• **Records for processing**:
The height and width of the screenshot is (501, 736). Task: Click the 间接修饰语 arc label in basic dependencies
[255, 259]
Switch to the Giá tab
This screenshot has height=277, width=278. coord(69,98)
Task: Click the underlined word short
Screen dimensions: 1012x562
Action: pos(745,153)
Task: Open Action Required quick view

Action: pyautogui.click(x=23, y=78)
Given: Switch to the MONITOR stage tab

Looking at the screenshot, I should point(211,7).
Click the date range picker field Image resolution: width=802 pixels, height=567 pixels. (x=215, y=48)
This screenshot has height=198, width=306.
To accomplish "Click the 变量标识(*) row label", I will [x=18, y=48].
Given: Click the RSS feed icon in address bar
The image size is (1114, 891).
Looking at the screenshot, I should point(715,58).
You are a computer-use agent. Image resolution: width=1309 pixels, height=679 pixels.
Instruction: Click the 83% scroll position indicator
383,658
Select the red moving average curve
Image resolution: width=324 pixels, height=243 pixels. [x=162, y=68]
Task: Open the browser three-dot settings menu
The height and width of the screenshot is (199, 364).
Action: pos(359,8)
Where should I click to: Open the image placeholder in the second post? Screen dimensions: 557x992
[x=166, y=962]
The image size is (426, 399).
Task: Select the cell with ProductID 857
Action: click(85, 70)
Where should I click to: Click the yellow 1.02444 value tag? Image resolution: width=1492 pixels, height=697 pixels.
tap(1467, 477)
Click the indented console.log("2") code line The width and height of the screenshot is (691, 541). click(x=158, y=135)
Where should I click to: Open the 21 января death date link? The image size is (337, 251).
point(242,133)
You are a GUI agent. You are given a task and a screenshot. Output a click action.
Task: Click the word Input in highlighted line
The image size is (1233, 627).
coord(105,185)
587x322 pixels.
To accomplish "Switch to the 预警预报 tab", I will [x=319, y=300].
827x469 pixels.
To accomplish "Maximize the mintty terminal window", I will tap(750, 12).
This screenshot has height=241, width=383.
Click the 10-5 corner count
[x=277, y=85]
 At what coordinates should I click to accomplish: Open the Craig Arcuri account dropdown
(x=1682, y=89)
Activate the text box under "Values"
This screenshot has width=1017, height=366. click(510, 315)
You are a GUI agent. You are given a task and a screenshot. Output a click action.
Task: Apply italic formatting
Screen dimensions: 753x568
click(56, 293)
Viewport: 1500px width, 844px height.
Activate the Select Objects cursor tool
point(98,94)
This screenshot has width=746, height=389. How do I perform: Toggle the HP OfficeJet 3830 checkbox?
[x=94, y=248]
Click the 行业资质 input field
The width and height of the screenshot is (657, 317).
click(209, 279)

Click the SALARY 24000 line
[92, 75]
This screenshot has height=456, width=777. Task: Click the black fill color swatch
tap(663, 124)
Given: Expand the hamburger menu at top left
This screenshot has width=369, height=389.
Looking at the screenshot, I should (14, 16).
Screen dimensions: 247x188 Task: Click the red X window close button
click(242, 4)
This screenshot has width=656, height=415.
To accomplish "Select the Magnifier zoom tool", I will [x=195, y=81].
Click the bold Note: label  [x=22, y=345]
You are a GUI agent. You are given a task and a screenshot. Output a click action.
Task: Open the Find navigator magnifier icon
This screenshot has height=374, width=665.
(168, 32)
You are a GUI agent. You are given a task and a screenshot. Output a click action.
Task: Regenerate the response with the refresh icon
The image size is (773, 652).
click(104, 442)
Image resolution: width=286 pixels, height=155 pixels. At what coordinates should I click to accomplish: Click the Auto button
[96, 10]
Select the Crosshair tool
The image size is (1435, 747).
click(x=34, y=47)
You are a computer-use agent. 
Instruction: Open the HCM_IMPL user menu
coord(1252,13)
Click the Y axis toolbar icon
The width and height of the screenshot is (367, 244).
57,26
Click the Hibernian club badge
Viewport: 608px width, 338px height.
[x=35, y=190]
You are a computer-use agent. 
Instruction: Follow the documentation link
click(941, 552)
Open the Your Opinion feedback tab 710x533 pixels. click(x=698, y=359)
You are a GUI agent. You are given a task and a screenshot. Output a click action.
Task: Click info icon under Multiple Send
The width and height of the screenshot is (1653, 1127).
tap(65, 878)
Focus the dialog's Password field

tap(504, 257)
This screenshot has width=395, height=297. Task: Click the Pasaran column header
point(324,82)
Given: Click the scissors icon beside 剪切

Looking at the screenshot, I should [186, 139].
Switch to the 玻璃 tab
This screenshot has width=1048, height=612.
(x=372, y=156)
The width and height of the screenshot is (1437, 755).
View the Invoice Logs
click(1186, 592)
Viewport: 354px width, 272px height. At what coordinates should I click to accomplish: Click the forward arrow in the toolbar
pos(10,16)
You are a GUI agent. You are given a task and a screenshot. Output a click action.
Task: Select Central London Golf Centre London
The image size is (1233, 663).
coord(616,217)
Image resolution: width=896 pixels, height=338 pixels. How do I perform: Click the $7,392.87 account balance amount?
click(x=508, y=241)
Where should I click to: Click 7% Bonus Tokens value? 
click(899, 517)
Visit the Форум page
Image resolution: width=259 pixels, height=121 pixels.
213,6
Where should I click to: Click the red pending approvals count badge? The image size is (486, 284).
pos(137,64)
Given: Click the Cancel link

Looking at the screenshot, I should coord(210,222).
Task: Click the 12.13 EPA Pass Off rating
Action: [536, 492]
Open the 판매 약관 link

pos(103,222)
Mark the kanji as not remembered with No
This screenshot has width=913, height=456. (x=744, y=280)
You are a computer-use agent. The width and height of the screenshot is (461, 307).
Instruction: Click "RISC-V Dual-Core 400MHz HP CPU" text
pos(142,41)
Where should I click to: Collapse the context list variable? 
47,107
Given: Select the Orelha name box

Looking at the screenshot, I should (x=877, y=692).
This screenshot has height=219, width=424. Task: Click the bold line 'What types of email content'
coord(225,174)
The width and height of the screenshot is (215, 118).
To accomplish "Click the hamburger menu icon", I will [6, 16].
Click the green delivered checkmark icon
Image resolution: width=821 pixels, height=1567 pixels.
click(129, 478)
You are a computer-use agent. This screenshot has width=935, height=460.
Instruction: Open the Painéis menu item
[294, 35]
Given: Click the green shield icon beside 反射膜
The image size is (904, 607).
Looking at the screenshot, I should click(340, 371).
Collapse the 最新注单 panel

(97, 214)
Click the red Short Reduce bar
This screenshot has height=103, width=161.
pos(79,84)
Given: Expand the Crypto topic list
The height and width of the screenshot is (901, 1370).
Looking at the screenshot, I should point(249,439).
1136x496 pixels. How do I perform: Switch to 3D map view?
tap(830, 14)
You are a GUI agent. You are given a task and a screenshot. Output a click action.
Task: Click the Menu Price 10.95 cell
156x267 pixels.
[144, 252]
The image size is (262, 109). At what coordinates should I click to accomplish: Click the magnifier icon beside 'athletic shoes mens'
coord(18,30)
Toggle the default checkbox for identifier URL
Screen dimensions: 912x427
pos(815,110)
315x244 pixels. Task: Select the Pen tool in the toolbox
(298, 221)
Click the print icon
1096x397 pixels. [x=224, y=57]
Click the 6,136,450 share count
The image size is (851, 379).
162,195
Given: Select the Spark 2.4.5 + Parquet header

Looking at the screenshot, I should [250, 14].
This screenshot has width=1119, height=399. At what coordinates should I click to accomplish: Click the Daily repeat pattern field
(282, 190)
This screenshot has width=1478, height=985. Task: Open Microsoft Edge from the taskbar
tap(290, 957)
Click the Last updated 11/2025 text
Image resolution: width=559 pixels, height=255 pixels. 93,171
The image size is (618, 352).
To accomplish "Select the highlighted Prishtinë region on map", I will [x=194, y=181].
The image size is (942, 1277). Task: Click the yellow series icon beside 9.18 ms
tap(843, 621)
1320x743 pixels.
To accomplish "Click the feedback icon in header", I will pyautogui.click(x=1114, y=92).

• **Brief**:
Print all of the entries above again without altering a single character.

• **Output for this exercise**:
The height and width of the screenshot is (501, 736). Task: Click the 间接修饰语 arc label in basic dependencies
[255, 259]
Switch to the Giá tab
This screenshot has height=277, width=278. coord(69,98)
Task: Click the underlined word short
Screen dimensions: 1012x562
Action: pos(745,153)
Task: Open Action Required quick view

Action: pyautogui.click(x=23, y=78)
Given: Switch to the MONITOR stage tab

Looking at the screenshot, I should point(211,7).
Click the date range picker field Image resolution: width=802 pixels, height=567 pixels. (x=215, y=48)
This screenshot has height=198, width=306.
To accomplish "Click the 变量标识(*) row label", I will [x=18, y=48].
Given: Click the RSS feed icon in address bar
The image size is (1114, 891).
Looking at the screenshot, I should point(715,58).
You are a computer-use agent. Image resolution: width=1309 pixels, height=679 pixels.
Instruction: Click the 83% scroll position indicator
383,658
Select the red moving average curve
Image resolution: width=324 pixels, height=243 pixels. [x=162, y=68]
Task: Open the browser three-dot settings menu
The height and width of the screenshot is (199, 364).
Action: pos(359,8)
Where should I click to: Open the image placeholder in the second post? Screen dimensions: 557x992
[x=166, y=962]
The image size is (426, 399).
Task: Select the cell with ProductID 857
Action: click(85, 70)
Where should I click to: Click the yellow 1.02444 value tag? Image resolution: width=1492 pixels, height=697 pixels.
tap(1467, 477)
Click the indented console.log("2") code line The width and height of the screenshot is (691, 541). click(x=158, y=135)
Where should I click to: Open the 21 января death date link? The image size is (337, 251).
point(242,133)
You are a GUI agent. You are given a task and a screenshot. Output a click action.
Task: Click the word Input in highlighted line
The image size is (1233, 627).
coord(105,185)
587x322 pixels.
To accomplish "Switch to the 预警预报 tab", I will [x=319, y=300].
827x469 pixels.
To accomplish "Maximize the mintty terminal window", I will tap(750, 12).
This screenshot has height=241, width=383.
Click the 10-5 corner count
[x=277, y=85]
 At what coordinates should I click to accomplish: Open the Craig Arcuri account dropdown
(x=1682, y=89)
Activate the text box under "Values"
This screenshot has width=1017, height=366. click(510, 315)
You are a GUI agent. You are given a task and a screenshot. Output a click action.
Task: Apply italic formatting
Screen dimensions: 753x568
click(56, 293)
Viewport: 1500px width, 844px height.
Activate the Select Objects cursor tool
point(98,94)
This screenshot has width=746, height=389. How do I perform: Toggle the HP OfficeJet 3830 checkbox?
[x=94, y=248]
Click the 行业资质 input field
The width and height of the screenshot is (657, 317).
click(209, 279)

Click the SALARY 24000 line
[92, 75]
This screenshot has height=456, width=777. Task: Click the black fill color swatch
tap(663, 124)
Given: Expand the hamburger menu at top left
This screenshot has width=369, height=389.
Looking at the screenshot, I should (14, 16).
Screen dimensions: 247x188 Task: Click the red X window close button
click(242, 4)
This screenshot has width=656, height=415.
To accomplish "Select the Magnifier zoom tool", I will [x=195, y=81].
Click the bold Note: label  [x=22, y=345]
You are a GUI agent. You are given a task and a screenshot. Output a click action.
Task: Open the Find navigator magnifier icon
This screenshot has height=374, width=665.
(168, 32)
You are a GUI agent. You are given a task and a screenshot. Output a click action.
Task: Regenerate the response with the refresh icon
The image size is (773, 652).
click(104, 442)
Image resolution: width=286 pixels, height=155 pixels. At what coordinates should I click to accomplish: Click the Auto button
[96, 10]
Select the Crosshair tool
The image size is (1435, 747).
click(x=34, y=47)
You are a computer-use agent. 
Instruction: Open the HCM_IMPL user menu
coord(1252,13)
Click the Y axis toolbar icon
The width and height of the screenshot is (367, 244).
57,26
Click the Hibernian club badge
Viewport: 608px width, 338px height.
[x=35, y=190]
You are a computer-use agent. 
Instruction: Follow the documentation link
click(941, 552)
Open the Your Opinion feedback tab 710x533 pixels. click(x=698, y=359)
You are a GUI agent. You are given a task and a screenshot. Output a click action.
Task: Click info icon under Multiple Send
The width and height of the screenshot is (1653, 1127).
tap(65, 878)
Focus the dialog's Password field

tap(504, 257)
This screenshot has width=395, height=297. Task: Click the Pasaran column header
point(324,82)
Given: Click the scissors icon beside 剪切

Looking at the screenshot, I should [186, 139].
Switch to the 玻璃 tab
This screenshot has width=1048, height=612.
(x=372, y=156)
The width and height of the screenshot is (1437, 755).
View the Invoice Logs
click(1186, 592)
Viewport: 354px width, 272px height. At what coordinates should I click to accomplish: Click the forward arrow in the toolbar
pos(10,16)
You are a GUI agent. You are given a task and a screenshot. Output a click action.
Task: Select Central London Golf Centre London
The image size is (1233, 663).
coord(616,217)
Image resolution: width=896 pixels, height=338 pixels. How do I perform: Click the $7,392.87 account balance amount?
click(x=508, y=241)
Where should I click to: Click 7% Bonus Tokens value? 
click(899, 517)
Visit the Форум page
Image resolution: width=259 pixels, height=121 pixels.
213,6
Where should I click to: Click the red pending approvals count badge? The image size is (486, 284).
pos(137,64)
Given: Click the Cancel link

Looking at the screenshot, I should coord(210,222).
Task: Click the 12.13 EPA Pass Off rating
Action: [536, 492]
Open the 판매 약관 link

pos(103,222)
Mark the kanji as not remembered with No
This screenshot has width=913, height=456. (x=744, y=280)
You are a computer-use agent. The width and height of the screenshot is (461, 307).
Instruction: Click "RISC-V Dual-Core 400MHz HP CPU" text
pos(142,41)
Where should I click to: Collapse the context list variable? 
47,107
Given: Select the Orelha name box

Looking at the screenshot, I should (x=877, y=692).
This screenshot has height=219, width=424. Task: Click the bold line 'What types of email content'
coord(225,174)
The width and height of the screenshot is (215, 118).
To accomplish "Click the hamburger menu icon", I will [6, 16].
Click the green delivered checkmark icon
Image resolution: width=821 pixels, height=1567 pixels.
click(129, 478)
You are a computer-use agent. This screenshot has width=935, height=460.
Instruction: Open the Painéis menu item
[294, 35]
Given: Click the green shield icon beside 反射膜
The image size is (904, 607).
Looking at the screenshot, I should click(340, 371).
Collapse the 最新注单 panel

(97, 214)
Click the red Short Reduce bar
This screenshot has height=103, width=161.
pos(79,84)
Given: Expand the Crypto topic list
The height and width of the screenshot is (901, 1370).
Looking at the screenshot, I should point(249,439).
1136x496 pixels. How do I perform: Switch to 3D map view?
tap(830, 14)
You are a GUI agent. You are given a task and a screenshot. Output a click action.
Task: Click the Menu Price 10.95 cell
156x267 pixels.
[144, 252]
The image size is (262, 109). At what coordinates should I click to accomplish: Click the magnifier icon beside 'athletic shoes mens'
coord(18,30)
Toggle the default checkbox for identifier URL
Screen dimensions: 912x427
pos(815,110)
315x244 pixels. Task: Select the Pen tool in the toolbox
(298, 221)
Click the print icon
1096x397 pixels. [x=224, y=57]
Click the 6,136,450 share count
The image size is (851, 379).
162,195
Given: Select the Spark 2.4.5 + Parquet header

Looking at the screenshot, I should [250, 14].
This screenshot has width=1119, height=399. At what coordinates should I click to accomplish: Click the Daily repeat pattern field
(282, 190)
This screenshot has width=1478, height=985. Task: Open Microsoft Edge from the taskbar
tap(290, 957)
Click the Last updated 11/2025 text
Image resolution: width=559 pixels, height=255 pixels. 93,171
The image size is (618, 352).
To accomplish "Select the highlighted Prishtinë region on map", I will [x=194, y=181].
The image size is (942, 1277). Task: Click the yellow series icon beside 9.18 ms
tap(843, 621)
1320x743 pixels.
To accomplish "Click the feedback icon in header", I will pyautogui.click(x=1114, y=92).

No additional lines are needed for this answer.